» TEXT BLOCK
◇ ◇ ◇ ◇

You are viewing a plain text version of this content. The canonical link for it is here.
Posted to user@spark.apache.org by innowireless TaeYun Kim <ta...@innowireless.co.kr> on 2014/07/08 02:42:46 UTC
The number of cores vs. the number of executors
Hi,
I'm trying to understand the relationship of the number of cores and the
number of executors when running a Spark job on YARN.
The test environment is as follows:
- # of data nodes: 3
- Data node machine spec:
- CPU: Core i7-4790 (# of cores: 4, # of threads: 8)
- RAM: 32GB (8GB x 4)
- HDD: 8TB (2TB x 4)
- Network: 1Gb
- Spark job flow: sc.textFile -> filter -> map -> filter -> mapToPair ->
reduceByKey -> map -> saveAsTextFile
- input data
- type: single text file
- size: 165GB
- # of lines: 454,568,833
- output
- # of lines after second filter: 310,640,717
- # of lines of the result file: 99,848,268
- size of the result file: 41GB
The job was run with following configurations:
1) --master yarn-client --executor-memory 19G --executor-cores 7
--num-executors 3 (executors per data node, use as much as cores)
2) --master yarn-client --executor-memory 19G --executor-cores 4
--num-executors 3 (# of cores reduced)
3) --master yarn-client --executor-memory 4G --executor-cores 2
--num-executors 12 (less core, more executor)
- elapsed times:
1) 50 min 15 sec
2) 55 min 48 sec
3) 31 min 23 sec
To my surprise, 3) was much faster.
I thought that 1) would be faster, since there would be less inter-executor
communication when shuffling.
Although # of cores of 1) is fewer than 3), #of cores is not the key factor
since 2) did perform well.
How can I understand this result?
Thanks.
RE: The number of cores vs. the number of executors
Posted by innowireless TaeYun Kim <ta...@innowireless.co.kr>.
For your information, I've attached the Ganglia monitoring screen capture on
the Stack Overflow question.
Please see:
http://stackoverflow.com/questions/24622108/apache-spark-the-number-of-cores
-vs-the-number-of-executors
From: innowireless TaeYun Kim [mailto:taeyun.kim@innowireless.co.kr]
Sent: Tuesday, July 08, 2014 9:43 AM
To: user@spark.apache.org
Subject: The number of cores vs. the number of executors
Hi,
I'm trying to understand the relationship of the number of cores and the
number of executors when running a Spark job on YARN.

◇ ◇ ◇ ◇

Records from a collection
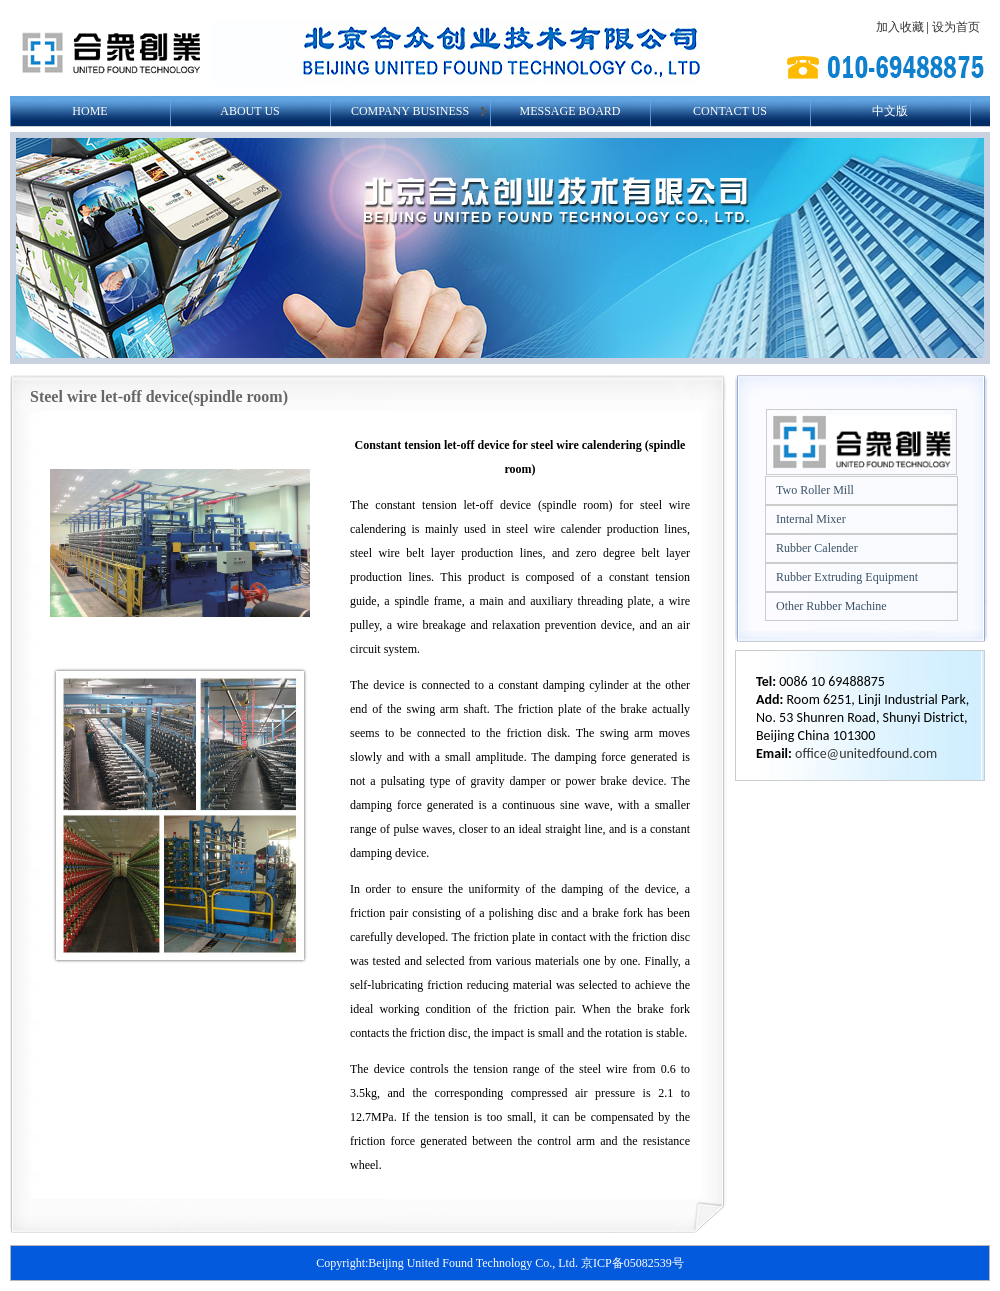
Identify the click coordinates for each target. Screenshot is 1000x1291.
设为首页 (956, 27)
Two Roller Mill (815, 490)
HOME (89, 111)
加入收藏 (900, 27)
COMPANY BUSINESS (410, 111)
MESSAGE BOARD (569, 111)
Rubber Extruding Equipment (847, 577)
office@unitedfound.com (866, 753)
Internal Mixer (811, 519)
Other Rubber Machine (831, 606)
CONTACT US (730, 111)
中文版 (890, 111)
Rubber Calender (817, 548)
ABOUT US (249, 111)
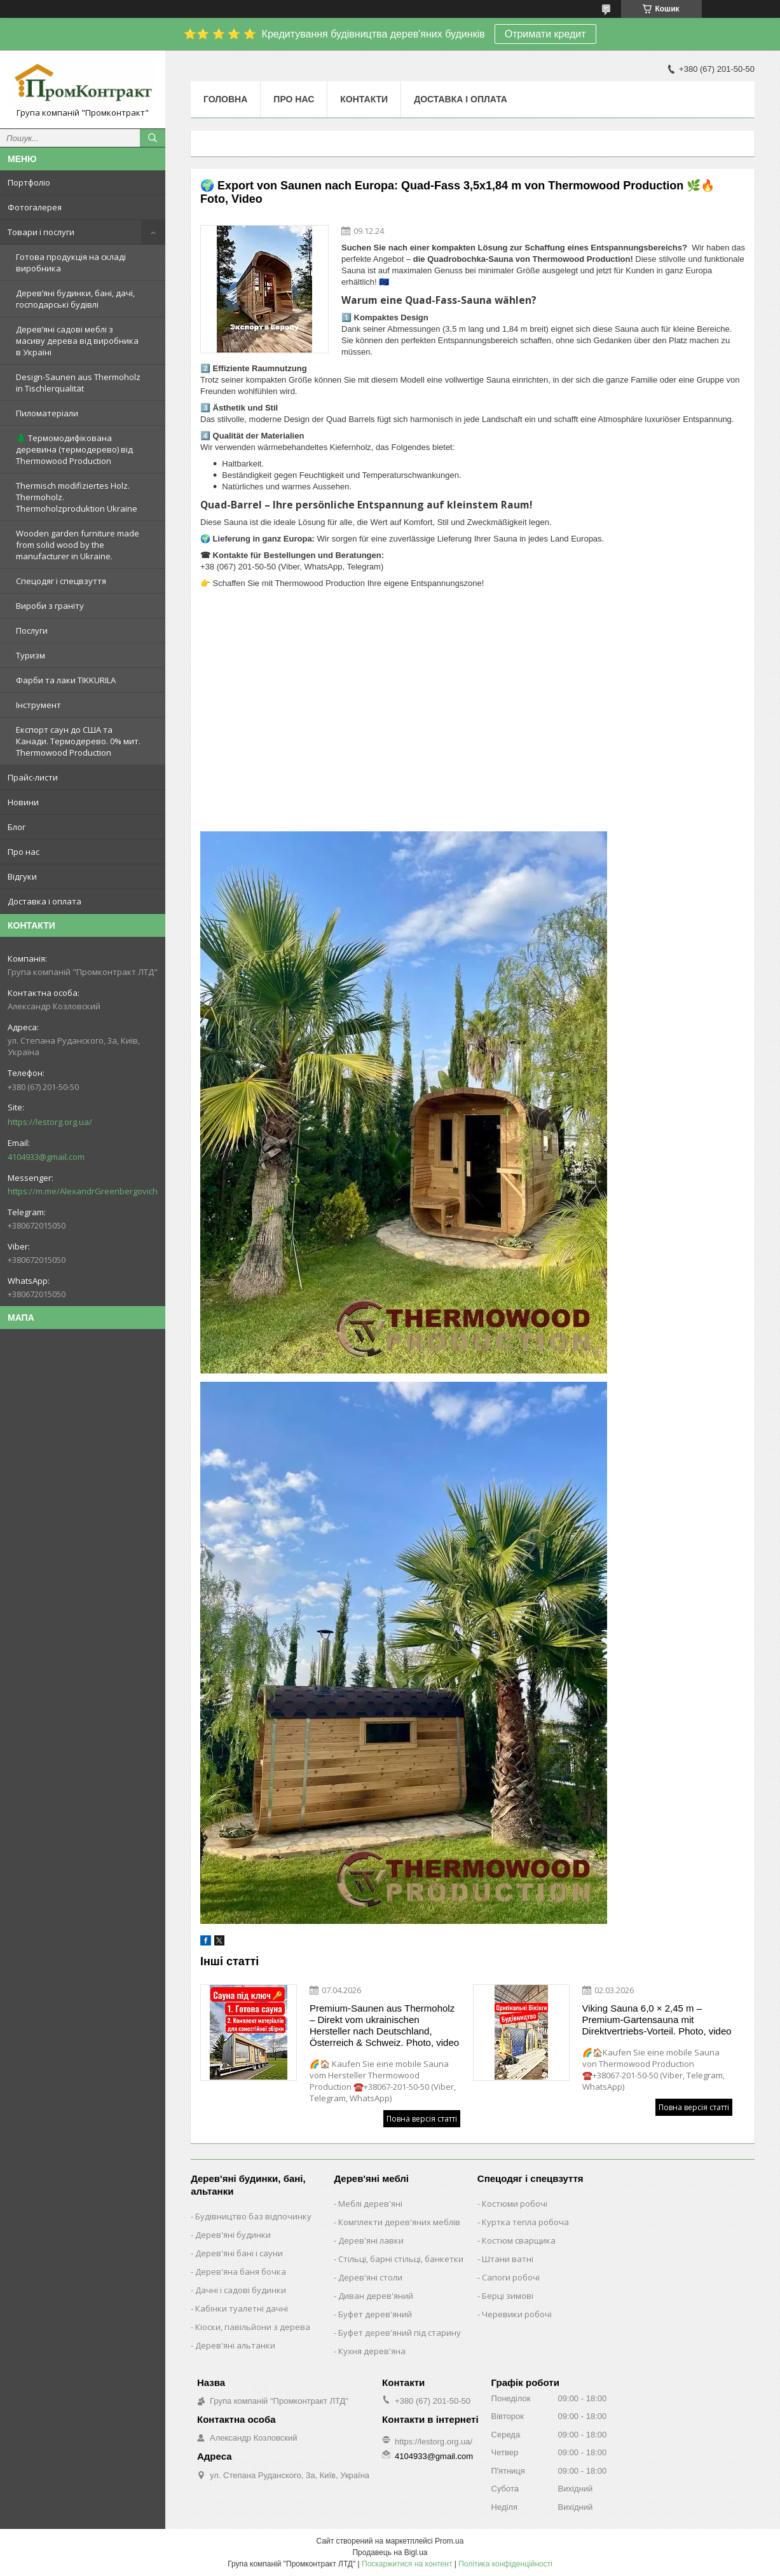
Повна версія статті (422, 2118)
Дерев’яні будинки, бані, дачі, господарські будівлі (75, 298)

◇ ◇ ◇ ◇

» TASK REQUIREMENTS
a: Answer these from the Spark thread, one answer per line:
(i) How much RAM does each data node have?
(ii) How long did configuration 3) take to finish?
(iii) What is the size of the input data?
b: Reproduce the part of the Spark thread that begins at the words "3) --master yarn-client" and stops after "was much faster.", renaming "elapsed times" to "run times".
c: Go on with the Spark thread from its last line.
The records have nothing to do with this.

» THE ANSWERS
a:
(i) 32GB (8GB x 4)
(ii) 31 min 23 sec
(iii) 165GB

b:
3) --master yarn-client --executor-memory 4G --executor-cores 2
--num-executors 12 (less core, more executor)
- run times:
1) 50 min 15 sec
2) 55 min 48 sec
3) 31 min 23 sec
To my surprise, 3) was much faster.

c:
The test environment is as follows:
- # of data nodes: 3
- Data node machine spec:
- CPU: Core i7-4790 (# of cores: 4, # of threads: 8)
- RAM: 32GB (8GB x 4)
- HDD: 8TB (2TB x 4)
- Network: 1Gb
- Spark job flow: sc.textFile -> filter -> map -> filter -> mapToPair ->
reduceByKey -> map -> saveAsTextFile
- input data
- type: single text file
- size: 165GB
- # of lines: 454,568,833
- output
- # of lines after second filter: 310,640,717
- # of lines of the result file: 99,848,268
- size of the result file: 41GB
The job was run with following configurations:
1) --master yarn-client --executor-memory 19G --executor-cores 7
--num-executors 3 (executors per data node, use as much as cores)
2) --master yarn-client --executor-memory 19G --executor-cores 4
--num-executors 3 (# of cores reduced)
3) --master yarn-client --executor-memory 4G --executor-cores 2
--num-executors 12 (less core, more executor)
- elapsed times:
1) 50 min 15 sec
2) 55 min 48 sec
3) 31 min 23 sec
To my surprise, 3) was much faster.
I thought that 1) would be faster, since there would be less inter-executor
communication when shuffling.
Although # of cores of 1) is fewer than 3), #of cores is not the key factor
since 2) did perform well.
How can I understand this result?
Thanks.